Der katholische Krankenhausseelsorger ist nicht verfügbar... im Andachtsraum des Hauses finden wir die evangelische Pastorin, die gerade das Abendmahl mit einigen Patienten gefeiert hat.

Es ist ein feierlicher Moment, als sie erst meine Mutter, dann meinen Bruder und mich segnet und die Sterbegebete spricht. Ich bin stark angerührt von der intensiven Atmosphäre… die Präsenz Gottes unter uns. Mutter liegt unter der Sauerstoffmaske und hält die Augen geschlossen. Sie strahlt eine unglaubliche Würde aus.



DIE TORE SIND GEÖFFNET

In diesem Augenblick ist es gut und richtig, dass meine Mutter, die Zeit ihres Lebens überzeugte, praktizierende Katholikin war und eine große Liebe für die verschiedenen Kirchen spürte, in ihrer letzten Stunde auf Erden eine evangelische Pastorin zur Seite hat. Wir machen eine zutiefst ökumenische Erfahrung… die Erfahrung der einen Kirche, des einen Gottes.

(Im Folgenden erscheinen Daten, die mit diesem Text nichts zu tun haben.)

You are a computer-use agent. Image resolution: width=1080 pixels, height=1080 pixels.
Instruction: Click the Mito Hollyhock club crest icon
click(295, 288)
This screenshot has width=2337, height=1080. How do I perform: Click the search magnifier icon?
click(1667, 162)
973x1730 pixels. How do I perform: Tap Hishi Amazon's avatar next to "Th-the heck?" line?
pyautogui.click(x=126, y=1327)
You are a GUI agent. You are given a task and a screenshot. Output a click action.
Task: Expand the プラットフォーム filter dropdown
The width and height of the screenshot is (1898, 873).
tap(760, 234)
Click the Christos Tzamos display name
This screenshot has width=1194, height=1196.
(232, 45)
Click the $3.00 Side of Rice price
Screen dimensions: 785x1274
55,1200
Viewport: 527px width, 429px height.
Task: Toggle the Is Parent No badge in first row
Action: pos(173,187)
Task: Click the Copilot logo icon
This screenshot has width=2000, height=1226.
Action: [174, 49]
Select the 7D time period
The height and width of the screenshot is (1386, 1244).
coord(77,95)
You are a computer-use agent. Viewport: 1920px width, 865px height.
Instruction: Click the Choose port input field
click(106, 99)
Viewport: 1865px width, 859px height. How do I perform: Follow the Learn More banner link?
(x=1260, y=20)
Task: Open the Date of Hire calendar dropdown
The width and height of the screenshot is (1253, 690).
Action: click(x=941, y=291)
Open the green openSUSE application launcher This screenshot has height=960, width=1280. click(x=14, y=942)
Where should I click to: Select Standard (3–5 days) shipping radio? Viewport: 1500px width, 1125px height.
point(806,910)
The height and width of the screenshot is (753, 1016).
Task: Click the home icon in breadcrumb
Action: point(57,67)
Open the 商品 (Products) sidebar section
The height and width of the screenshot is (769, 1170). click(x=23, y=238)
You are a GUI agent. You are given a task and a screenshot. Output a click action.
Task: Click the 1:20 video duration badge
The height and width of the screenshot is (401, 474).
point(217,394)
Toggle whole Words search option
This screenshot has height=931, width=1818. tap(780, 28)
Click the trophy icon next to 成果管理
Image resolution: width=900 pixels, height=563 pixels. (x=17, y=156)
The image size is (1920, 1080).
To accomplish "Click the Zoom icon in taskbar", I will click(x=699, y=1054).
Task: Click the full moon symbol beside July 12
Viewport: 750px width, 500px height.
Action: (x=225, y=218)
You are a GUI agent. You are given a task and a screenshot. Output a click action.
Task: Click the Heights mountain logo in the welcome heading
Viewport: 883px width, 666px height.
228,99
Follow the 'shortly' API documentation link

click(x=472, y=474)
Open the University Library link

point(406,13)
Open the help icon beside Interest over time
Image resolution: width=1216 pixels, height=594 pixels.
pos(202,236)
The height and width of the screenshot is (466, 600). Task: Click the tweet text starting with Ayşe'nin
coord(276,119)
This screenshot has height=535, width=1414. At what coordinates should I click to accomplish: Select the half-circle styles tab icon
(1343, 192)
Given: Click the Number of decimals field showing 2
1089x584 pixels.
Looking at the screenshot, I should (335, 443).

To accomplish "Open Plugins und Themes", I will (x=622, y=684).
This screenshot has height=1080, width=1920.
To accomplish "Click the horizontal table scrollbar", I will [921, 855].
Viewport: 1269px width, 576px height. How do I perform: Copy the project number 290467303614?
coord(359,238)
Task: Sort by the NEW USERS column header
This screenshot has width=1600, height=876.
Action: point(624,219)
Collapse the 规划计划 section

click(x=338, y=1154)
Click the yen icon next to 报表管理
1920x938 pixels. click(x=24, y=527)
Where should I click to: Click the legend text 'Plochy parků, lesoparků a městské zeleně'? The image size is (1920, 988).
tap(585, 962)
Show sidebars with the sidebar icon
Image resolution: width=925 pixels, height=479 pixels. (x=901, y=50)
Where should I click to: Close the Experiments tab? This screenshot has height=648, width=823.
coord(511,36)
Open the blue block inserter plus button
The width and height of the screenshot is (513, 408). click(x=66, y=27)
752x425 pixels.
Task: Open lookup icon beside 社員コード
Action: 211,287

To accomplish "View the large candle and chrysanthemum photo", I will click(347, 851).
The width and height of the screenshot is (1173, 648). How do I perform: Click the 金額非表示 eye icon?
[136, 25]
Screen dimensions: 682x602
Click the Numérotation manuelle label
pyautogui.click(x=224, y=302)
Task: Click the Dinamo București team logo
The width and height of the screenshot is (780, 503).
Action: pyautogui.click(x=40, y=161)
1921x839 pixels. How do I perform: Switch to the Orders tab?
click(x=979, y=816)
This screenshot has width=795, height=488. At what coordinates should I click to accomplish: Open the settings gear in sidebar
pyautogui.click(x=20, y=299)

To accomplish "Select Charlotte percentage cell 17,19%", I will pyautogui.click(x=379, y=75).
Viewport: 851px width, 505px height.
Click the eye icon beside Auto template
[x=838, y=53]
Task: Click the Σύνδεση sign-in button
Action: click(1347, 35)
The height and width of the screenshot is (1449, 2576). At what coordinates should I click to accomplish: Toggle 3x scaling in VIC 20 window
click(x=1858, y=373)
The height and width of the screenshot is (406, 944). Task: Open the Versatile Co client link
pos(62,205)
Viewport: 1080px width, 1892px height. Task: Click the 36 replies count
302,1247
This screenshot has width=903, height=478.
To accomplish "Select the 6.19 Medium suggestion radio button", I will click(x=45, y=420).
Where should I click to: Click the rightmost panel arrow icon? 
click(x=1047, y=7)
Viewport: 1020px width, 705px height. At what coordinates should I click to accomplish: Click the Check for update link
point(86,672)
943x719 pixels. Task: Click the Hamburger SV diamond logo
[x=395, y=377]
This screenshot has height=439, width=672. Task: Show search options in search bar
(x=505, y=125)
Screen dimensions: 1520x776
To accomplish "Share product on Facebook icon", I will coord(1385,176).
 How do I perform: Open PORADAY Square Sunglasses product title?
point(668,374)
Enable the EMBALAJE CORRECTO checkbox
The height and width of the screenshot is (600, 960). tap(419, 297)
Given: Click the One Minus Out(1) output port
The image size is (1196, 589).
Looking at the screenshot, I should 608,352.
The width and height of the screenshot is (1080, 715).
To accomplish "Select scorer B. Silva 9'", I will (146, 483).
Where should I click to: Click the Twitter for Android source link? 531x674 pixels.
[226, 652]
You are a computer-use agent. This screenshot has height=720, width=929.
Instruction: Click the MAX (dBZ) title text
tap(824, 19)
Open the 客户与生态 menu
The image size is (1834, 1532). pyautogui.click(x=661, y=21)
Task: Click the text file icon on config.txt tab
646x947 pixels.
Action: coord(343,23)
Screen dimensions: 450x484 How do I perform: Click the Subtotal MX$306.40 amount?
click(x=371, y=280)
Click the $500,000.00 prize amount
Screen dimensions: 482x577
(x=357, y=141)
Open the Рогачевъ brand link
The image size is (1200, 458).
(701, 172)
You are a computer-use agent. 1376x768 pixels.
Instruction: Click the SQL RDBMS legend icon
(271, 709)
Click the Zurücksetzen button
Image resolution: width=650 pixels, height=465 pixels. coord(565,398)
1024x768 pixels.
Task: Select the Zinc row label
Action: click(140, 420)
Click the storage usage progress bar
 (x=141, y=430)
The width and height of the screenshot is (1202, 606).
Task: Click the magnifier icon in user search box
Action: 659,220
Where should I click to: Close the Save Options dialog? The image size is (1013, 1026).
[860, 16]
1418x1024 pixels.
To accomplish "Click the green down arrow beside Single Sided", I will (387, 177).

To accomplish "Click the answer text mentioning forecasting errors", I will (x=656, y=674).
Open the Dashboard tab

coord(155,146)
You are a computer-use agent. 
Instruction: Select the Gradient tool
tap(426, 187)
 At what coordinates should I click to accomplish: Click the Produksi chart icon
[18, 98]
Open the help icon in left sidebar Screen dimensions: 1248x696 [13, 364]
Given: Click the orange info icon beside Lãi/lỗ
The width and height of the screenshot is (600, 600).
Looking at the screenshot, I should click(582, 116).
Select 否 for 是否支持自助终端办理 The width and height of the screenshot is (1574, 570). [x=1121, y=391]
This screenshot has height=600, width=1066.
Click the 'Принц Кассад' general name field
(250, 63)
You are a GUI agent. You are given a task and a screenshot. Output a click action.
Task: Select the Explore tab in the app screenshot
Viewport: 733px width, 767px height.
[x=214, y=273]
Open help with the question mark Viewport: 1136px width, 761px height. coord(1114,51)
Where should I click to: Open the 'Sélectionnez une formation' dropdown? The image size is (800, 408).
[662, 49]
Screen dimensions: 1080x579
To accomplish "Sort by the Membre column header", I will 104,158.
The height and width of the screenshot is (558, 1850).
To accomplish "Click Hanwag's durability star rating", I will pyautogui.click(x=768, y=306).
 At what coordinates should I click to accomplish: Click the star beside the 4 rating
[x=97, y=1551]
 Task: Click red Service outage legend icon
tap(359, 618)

Die Pastorin steht gesammelt am Fußende des Bettes und blickt uns an. Dann sagt sie mit fester Stimme: „Die Tore sind geöffnet.“

Als sie den Raum verlassen hat, ergreifen wir wieder die Hände unserer Mutter und flüstern: „Mutti, die Tore sind geöffnet. Geh` hindurch.“

Dreißig unendlich lang erscheinende Minuten vergehen, in denen der Atem immer schwerer wird. Plötzlich erscheint auf dem leidenden Gesicht unserer Mutter ein strahlendes Lächeln. Und als ob sie uns überzeugen wolle, gleich noch ein zweites. Ich verstehe dies als das Zeichen, um das ich sie gebeten hatte: „Lass uns wissen, wie der Himmel ist.“



ZURÜCK IN DIE ARME GOTTES

Um 13.05 Uhr gleitet meine Mutter aus unseren Armen in die Arme Gottes. Sie durchschreitet „die Tore“ und für einen Augenblick scheint es mir, „den Himmel offen zu sehen“. Im schneidenden Schmerz des Abschieds erfüllt für eine Sekunde ein starkes, helles Licht mein Herz. Es ist Ostern!

Die Krankenschwester meint kurz darauf erschüttert: „Ein solches Sterben kann man nicht improvisieren. So wie man gelebt hat, so stirbt man.“

Vier Monate sind seit dieser Erfahrung vergangen. Es ist wieder Sonntag. Vor dem Fenster färbt die Septembersonne die Bäume rot und gelb. Die Glocken der naheliegenden Kirche läuten zum Angelus. Tränen rinnen über mein Gesicht. Meine Mutter fehlt mir so sehr. Aber jeder neue Tag lässt in mir die Sicherheit wachsen: Der Tod ist Teil des Lebens, er ist die Erfüllung unserer Zeit auf Erden. Meine Mutter hat mich im Sterben durch ihr Beispiel die wichtigste Wahrheit gelehrt. Danke!